Sydelle gave me Michael’s grandfather’s number in Bayside – where Michael is currently living – and the number where she’ll be staying with her niece in Manhattan.

She also gave me Robin’s number in San Pedro but said that even if I’d called Robin while I was in L.A., she might not have answered. She’s on SSI because of her mental problems.

On the other hand, Sydelle mentioned that when Dad had his heart attack, she called the Littmans, who phoned Dad and reported back to her that he was “very unfriendly.” I can just imagine.

Both Aunt Sydelle and I spent our lunch at a deli telling each other stuff neither of us wanted to get back to Dad.

At least she has Scott, who’s a fabulously successful lawyer. She doesn’t realize how successful he is, plus he’s got a good marriage and three great kids.

Instead, Sydelle complains that Scott’s wife is cold to her and that Scott himself is always getting exasperated with her. (I can imagine.)

Sydelle is close with her cousins on both sides of her family, her Anenberg in-laws, and her surviving aunt and uncle.

I actually enjoyed my two-hour lunch with my aunt. My parents and Jonathan never go out for lunch, of course.

Last night I called Marc, who’d gone to Prescott for the weekend and did even less business than he had the week before: virtually nothing. God knows why he went to the flea market after a first week of work during which he felt overwhelmed by the information about cell phones that he had to learn.

AirTouch offers – no kidding – 4,153 different plans to its customers. Marc took a test on Friday and got 52 of the 60 questions right, and today he begins working at their Mesa store at Alma School and Broadway, just a hop, skip and jump away from his house, saving him the commute to Phoenix.

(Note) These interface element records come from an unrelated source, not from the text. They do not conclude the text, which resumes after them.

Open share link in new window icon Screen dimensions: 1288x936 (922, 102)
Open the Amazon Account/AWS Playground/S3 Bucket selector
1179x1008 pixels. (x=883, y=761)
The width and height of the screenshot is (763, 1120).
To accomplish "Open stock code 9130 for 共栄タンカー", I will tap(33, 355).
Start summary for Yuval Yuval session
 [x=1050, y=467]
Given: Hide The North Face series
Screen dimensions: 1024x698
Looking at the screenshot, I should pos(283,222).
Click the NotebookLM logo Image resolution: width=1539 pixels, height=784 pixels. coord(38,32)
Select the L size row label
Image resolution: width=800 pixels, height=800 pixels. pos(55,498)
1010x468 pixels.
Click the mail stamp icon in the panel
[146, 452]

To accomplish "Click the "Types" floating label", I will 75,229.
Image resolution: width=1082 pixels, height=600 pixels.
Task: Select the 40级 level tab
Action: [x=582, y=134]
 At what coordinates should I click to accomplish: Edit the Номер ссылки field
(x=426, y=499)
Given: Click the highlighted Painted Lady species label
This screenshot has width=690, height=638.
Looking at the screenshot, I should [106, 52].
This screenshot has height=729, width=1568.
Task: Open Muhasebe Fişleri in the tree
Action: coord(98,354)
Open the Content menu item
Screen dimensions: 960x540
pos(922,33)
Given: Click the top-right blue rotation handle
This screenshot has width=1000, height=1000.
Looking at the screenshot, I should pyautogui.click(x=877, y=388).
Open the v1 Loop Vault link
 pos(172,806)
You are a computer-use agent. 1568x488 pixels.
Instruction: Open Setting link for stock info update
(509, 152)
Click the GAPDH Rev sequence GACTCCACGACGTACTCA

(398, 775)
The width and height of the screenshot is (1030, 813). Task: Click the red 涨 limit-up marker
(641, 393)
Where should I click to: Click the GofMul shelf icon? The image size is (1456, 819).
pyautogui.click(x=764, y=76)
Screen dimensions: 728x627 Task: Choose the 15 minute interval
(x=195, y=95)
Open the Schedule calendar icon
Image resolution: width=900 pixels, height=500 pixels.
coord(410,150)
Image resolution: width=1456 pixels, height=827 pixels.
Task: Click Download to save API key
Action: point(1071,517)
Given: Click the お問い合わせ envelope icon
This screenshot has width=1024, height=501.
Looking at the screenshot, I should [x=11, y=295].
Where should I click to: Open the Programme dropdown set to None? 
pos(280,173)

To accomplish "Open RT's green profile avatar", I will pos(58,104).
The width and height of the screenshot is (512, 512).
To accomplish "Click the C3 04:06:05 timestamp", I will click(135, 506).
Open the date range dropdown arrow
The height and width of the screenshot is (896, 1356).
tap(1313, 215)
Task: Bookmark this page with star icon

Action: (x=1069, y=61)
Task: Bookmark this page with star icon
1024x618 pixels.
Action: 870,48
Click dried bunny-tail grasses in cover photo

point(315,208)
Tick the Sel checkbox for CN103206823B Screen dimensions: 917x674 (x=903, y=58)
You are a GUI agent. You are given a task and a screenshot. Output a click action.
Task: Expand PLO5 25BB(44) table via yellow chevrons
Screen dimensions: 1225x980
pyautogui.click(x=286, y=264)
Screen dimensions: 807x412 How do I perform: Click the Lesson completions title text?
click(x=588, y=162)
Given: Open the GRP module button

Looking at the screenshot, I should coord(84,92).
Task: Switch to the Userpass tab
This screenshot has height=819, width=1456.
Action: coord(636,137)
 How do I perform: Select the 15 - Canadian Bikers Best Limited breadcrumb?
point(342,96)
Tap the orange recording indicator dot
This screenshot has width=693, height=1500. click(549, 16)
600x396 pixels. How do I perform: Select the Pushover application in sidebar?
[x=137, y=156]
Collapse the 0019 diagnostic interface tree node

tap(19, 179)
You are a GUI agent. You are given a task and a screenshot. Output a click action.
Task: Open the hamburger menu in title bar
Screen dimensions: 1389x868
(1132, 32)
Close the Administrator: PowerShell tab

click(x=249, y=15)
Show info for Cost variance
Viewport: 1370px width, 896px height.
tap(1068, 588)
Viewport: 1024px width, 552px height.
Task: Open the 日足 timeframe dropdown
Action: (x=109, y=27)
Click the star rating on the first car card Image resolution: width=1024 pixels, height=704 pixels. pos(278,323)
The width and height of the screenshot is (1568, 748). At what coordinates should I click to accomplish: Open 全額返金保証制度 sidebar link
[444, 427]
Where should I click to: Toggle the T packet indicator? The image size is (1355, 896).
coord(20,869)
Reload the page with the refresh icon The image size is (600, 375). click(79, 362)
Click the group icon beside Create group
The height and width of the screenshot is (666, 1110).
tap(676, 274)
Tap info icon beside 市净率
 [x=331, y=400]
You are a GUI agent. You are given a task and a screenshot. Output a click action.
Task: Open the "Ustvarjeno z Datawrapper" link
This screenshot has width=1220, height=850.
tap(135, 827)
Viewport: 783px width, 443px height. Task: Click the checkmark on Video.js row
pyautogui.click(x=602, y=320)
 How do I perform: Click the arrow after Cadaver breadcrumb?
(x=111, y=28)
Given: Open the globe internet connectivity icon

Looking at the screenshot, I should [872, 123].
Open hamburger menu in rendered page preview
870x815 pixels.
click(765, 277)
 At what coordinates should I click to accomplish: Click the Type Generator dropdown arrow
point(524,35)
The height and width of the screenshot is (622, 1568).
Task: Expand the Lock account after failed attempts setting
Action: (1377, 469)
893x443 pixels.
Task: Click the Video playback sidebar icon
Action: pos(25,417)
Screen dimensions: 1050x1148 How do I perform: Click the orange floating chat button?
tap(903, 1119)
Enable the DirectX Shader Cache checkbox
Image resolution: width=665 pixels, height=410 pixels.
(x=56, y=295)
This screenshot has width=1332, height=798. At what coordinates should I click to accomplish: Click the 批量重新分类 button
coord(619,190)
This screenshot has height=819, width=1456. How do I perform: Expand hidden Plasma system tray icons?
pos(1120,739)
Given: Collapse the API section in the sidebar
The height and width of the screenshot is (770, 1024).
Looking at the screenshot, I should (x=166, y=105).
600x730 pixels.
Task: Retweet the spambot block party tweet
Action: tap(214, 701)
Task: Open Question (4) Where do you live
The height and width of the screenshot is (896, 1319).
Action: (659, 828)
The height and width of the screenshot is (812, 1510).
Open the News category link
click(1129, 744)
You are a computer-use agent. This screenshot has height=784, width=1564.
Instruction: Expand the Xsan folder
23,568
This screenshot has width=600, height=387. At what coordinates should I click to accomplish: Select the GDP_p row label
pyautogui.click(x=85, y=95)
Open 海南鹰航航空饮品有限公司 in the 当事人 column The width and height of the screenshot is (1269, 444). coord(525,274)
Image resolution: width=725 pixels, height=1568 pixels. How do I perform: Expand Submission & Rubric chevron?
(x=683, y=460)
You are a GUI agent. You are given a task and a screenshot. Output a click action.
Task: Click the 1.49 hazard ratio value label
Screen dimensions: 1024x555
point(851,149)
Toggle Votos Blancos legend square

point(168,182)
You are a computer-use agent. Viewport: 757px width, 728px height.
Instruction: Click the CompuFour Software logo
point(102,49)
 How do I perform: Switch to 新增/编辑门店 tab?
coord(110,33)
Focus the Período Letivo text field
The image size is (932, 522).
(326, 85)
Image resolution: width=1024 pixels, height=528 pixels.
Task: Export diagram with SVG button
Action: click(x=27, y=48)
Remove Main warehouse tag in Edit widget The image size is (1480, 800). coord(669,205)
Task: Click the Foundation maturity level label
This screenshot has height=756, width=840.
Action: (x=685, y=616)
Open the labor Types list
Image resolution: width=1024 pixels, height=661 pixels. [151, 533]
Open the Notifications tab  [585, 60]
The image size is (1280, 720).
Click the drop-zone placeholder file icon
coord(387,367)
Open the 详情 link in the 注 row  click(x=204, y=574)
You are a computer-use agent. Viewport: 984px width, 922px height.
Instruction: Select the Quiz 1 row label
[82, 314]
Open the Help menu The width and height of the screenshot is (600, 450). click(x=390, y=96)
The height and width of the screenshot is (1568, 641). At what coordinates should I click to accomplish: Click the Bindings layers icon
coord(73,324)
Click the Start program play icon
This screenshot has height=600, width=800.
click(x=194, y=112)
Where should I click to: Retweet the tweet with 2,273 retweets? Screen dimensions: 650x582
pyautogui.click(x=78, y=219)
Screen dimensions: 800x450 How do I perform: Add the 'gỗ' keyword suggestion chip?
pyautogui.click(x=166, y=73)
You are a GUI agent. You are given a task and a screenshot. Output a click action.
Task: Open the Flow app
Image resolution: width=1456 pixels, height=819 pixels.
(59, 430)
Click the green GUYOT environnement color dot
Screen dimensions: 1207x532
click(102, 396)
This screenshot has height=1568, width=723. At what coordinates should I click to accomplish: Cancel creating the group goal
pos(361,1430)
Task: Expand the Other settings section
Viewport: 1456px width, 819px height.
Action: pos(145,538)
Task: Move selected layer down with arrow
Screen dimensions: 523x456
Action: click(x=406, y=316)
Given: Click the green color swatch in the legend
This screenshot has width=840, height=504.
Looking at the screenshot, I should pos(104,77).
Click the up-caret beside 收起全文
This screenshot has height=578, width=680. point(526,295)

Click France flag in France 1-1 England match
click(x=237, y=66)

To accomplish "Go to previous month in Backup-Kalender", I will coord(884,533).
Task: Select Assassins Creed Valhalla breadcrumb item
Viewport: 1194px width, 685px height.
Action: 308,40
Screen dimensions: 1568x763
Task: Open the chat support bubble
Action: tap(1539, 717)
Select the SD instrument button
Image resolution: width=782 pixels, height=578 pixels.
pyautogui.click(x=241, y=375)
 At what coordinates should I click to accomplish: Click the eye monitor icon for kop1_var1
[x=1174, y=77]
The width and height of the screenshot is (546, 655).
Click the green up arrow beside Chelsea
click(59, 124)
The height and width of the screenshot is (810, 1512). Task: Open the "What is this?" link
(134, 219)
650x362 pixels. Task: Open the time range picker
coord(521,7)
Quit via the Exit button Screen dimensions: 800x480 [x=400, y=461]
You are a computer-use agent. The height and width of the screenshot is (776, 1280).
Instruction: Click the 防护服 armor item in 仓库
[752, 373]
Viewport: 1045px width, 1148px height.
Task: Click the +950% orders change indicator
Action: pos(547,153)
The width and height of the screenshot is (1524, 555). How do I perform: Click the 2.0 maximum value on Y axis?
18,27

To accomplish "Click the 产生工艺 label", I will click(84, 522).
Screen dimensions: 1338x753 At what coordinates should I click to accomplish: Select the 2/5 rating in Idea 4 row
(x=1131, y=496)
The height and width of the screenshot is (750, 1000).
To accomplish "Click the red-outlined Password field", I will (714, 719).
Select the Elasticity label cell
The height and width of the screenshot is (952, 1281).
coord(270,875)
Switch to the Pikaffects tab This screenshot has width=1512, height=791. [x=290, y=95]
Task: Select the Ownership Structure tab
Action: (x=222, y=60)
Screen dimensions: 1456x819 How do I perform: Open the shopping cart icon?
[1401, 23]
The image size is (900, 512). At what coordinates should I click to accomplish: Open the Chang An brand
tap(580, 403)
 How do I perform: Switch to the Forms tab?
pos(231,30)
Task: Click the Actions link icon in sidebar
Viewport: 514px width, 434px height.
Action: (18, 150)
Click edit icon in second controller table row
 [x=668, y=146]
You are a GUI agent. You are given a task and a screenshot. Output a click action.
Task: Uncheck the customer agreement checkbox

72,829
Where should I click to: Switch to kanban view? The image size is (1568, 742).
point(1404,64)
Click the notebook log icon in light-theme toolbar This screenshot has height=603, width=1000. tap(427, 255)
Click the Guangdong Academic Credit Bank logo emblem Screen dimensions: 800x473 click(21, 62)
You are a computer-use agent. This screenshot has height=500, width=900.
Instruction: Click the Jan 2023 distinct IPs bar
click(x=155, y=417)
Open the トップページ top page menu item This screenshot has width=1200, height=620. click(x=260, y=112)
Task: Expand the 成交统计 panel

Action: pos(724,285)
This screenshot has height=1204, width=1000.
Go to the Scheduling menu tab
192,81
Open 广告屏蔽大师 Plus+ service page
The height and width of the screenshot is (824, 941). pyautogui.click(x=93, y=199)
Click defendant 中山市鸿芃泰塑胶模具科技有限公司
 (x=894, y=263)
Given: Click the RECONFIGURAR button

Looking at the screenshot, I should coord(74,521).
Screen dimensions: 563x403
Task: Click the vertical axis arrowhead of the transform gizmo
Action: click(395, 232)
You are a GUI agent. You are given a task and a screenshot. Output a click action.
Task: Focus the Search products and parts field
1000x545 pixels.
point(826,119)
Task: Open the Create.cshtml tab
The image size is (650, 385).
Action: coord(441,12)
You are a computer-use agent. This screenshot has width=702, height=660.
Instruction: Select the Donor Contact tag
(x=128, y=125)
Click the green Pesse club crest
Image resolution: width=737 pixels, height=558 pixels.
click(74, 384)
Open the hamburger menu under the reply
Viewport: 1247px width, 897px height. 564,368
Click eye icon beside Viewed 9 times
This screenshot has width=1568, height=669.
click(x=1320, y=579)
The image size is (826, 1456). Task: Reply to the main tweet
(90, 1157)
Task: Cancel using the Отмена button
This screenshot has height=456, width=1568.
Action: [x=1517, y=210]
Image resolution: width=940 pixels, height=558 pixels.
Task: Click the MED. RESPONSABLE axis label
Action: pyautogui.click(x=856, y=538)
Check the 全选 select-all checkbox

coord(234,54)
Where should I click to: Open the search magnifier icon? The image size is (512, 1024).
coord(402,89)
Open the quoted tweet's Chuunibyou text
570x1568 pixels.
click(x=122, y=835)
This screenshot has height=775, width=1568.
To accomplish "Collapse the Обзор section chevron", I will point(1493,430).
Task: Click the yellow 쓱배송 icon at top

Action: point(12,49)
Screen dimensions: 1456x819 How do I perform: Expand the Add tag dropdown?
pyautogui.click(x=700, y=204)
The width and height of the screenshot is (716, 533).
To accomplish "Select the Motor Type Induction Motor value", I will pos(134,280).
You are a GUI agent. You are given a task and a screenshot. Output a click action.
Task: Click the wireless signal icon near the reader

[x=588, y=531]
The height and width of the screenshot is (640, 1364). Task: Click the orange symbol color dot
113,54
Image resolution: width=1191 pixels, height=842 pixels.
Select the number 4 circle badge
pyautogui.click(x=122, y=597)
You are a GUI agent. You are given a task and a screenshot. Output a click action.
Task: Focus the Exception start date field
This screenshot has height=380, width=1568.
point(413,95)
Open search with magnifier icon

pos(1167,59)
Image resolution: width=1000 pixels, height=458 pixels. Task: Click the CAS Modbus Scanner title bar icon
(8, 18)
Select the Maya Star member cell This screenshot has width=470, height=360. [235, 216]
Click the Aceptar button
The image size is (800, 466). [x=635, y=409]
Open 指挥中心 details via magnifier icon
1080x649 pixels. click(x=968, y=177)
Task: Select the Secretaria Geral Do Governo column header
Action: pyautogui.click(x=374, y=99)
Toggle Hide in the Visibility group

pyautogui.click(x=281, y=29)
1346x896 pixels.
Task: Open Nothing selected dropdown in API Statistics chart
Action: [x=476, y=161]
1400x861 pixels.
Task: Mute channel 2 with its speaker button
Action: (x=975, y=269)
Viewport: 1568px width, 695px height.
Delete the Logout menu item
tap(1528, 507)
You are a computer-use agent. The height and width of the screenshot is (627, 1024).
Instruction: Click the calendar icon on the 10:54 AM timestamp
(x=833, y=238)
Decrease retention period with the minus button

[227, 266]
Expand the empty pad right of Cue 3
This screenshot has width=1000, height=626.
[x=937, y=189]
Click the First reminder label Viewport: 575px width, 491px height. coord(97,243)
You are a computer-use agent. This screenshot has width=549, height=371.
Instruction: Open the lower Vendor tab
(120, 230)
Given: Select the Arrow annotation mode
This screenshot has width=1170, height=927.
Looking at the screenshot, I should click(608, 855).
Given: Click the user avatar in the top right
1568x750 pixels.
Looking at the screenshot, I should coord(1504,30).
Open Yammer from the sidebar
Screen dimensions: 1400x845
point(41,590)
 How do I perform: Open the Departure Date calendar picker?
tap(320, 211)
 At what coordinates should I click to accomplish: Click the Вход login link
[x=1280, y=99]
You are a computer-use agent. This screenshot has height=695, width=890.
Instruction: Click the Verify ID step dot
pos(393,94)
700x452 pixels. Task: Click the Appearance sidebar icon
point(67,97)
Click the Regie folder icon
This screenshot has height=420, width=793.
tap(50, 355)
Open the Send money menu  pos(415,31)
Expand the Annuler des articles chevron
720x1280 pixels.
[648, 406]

The electric company was threatening to shut off his service, but Marc hopes to give them a token payment. His first paycheck tomorrow will have to go to his July rent – although of course it won’t cover that in full.

Hopefully Marc will thrive away from our parents. He did say that AirTouch seems to treat its employees well, “and I’m not used to that.” They’ve given him an alphanumeric pager, of course.

This morning I went to the cybercafé and wrote Sat Darshan about my week in Florida. She said to give her regards to Teresa and the other old New York friends she remembers.

In the mail I got my JCPenney First Visa secured card, with a $300 credit line; that’s the $300 money order I sent out as a deposit from Phoenix. Today I sent out a $150 deposit to increase my credit limit on another secured card, from FCNB. These secured cards may be stupid, but they’re forced me to put away about $5,600 in savings accounts.

I got home from Aunt Sydelle’s in Aventura by 4 PM and finished the packing I’d begun this morning. For the first time in years, I’m taking only one suitcase to New York. I took two suitcases to San Jose and from there to Los Angeles to Wyoming to Phoenix and back to Florida.

Of course, I needed more clothes for the change in weather from winter to early summer. But I still ended up taking too much stuff.

Now I’ll just be in New York for the summer, so it’s better that I buy things I need there than take extra crap with me.

My wanderyear continues, at least for a little longer. And I like it that way.